Definitely not in my area. Depending on what link you chose, 81k is the average salary in Seattle so 100k puts you barely above average.
https://www.payscale.com/research/US/Location=Seattle-WA/Salary
Housing is also absurd here, 1+ Mil for a free standing house in Seattle proper with more than 2 bedrooms. So taxes alone are going to be 15k in this region.
That in mind, I'd say 150k draw is more like fatfire to me. 100k is still pretty lean since 30k for income taxes, 15k for property taxes (assuming you own your home outright), leaving barely 50k for spending.
Again, you confused retirement spending with work salary. If you make $150k a year, you should probably spend less than $75k a year, with 401k saving, FICA taxes, child education, etc..

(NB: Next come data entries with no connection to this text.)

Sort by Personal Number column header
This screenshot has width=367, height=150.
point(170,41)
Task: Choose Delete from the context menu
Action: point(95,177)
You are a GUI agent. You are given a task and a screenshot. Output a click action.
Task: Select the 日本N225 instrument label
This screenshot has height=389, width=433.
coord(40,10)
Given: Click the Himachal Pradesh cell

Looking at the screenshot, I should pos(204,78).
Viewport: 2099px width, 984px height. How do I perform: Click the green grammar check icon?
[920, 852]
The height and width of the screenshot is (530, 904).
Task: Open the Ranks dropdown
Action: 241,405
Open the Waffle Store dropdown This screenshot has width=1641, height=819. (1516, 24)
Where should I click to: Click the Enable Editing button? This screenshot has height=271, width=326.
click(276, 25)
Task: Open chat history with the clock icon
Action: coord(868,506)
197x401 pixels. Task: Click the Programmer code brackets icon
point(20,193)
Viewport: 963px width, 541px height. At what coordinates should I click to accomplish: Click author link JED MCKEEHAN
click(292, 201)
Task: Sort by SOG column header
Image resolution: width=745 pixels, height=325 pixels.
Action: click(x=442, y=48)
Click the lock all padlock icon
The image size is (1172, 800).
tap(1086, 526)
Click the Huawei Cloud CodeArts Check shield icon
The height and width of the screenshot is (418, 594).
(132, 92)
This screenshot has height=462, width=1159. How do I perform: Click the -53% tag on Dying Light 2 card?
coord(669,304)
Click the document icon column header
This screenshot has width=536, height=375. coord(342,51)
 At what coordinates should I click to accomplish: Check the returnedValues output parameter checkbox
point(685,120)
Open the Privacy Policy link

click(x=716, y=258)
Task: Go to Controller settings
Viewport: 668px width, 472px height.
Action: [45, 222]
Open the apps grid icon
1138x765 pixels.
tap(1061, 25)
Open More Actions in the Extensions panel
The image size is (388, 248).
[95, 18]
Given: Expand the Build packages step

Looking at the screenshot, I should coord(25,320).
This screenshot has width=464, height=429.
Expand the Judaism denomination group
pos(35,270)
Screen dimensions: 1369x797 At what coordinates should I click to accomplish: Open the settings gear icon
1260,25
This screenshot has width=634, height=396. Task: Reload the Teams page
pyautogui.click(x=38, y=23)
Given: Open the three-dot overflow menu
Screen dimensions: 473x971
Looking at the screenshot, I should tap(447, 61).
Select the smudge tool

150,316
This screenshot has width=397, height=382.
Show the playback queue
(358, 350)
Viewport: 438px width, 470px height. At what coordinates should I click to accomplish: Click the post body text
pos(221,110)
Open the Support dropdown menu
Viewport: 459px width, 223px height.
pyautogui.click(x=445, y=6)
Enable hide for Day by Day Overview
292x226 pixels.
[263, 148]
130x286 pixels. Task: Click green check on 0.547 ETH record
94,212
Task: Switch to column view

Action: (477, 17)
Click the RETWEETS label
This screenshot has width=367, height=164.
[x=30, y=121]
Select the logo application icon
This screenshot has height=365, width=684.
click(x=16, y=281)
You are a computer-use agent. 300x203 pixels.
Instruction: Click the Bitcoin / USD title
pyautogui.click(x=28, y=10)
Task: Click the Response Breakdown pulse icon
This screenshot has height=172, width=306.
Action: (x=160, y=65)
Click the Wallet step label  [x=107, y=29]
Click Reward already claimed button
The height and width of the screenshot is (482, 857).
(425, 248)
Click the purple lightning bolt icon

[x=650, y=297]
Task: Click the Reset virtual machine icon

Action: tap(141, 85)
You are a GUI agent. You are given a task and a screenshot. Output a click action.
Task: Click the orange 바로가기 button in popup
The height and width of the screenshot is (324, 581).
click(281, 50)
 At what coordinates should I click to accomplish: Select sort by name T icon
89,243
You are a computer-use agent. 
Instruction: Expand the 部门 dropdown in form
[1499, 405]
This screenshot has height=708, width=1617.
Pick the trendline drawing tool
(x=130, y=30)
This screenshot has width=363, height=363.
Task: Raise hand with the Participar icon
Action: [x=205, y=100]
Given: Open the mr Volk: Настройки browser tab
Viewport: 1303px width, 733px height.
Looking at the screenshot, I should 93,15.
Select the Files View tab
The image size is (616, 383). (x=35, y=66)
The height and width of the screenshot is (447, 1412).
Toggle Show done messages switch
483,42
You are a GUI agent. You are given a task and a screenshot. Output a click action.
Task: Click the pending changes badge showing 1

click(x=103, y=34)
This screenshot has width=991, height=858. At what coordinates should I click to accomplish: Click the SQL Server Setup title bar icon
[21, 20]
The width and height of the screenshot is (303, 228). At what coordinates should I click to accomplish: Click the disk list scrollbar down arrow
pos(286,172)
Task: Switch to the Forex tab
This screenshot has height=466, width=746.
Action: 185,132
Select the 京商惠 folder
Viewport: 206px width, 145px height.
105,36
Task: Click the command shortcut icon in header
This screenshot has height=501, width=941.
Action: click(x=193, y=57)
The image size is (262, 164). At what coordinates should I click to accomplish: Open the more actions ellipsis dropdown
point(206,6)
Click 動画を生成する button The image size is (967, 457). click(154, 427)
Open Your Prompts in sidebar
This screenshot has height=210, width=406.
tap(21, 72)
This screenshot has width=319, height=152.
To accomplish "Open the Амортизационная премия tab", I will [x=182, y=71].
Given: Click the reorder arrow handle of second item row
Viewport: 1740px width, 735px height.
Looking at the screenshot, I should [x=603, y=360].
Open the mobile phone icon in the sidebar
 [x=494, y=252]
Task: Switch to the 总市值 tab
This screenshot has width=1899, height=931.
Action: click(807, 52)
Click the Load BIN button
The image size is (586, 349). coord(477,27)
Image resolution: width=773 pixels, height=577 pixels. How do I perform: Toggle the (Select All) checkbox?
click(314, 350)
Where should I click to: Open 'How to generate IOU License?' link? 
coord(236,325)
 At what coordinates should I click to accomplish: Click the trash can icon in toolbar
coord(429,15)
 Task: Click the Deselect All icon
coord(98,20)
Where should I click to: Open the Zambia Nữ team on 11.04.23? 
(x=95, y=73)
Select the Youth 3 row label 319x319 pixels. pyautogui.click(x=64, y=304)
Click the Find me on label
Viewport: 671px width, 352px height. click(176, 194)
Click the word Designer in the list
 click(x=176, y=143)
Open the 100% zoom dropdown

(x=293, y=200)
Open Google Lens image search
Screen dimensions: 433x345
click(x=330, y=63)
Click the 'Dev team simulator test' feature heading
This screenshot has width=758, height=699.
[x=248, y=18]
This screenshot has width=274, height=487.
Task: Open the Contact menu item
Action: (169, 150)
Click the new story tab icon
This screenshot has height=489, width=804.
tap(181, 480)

I didn't. I specifically gave an example of a 150k draw. While a draw and a salary are obviously different, I was benchmarking the COL with the 81k reference. The explanation of income taxes and property taxes on 100k draw was valid. I don't think 50k of spending is FATfire. *shrug*
How on earth do you get $30k for income taxes when one is retired? And if you own your own home outright, you have no mortgage or rent payment, only the aforementioned property taxes. Seems your discretionary income would be substantially higher than the majority’s total take home pay.
If I'm withdrawing 100k from a stash that I have not paid income (federal and state) taxes on...... May be even higher than 30k. Might be lower. It depends on age, place you are withdrawing your money from, any 10% penalties, etc. It was just a guessed number, not from personal experience.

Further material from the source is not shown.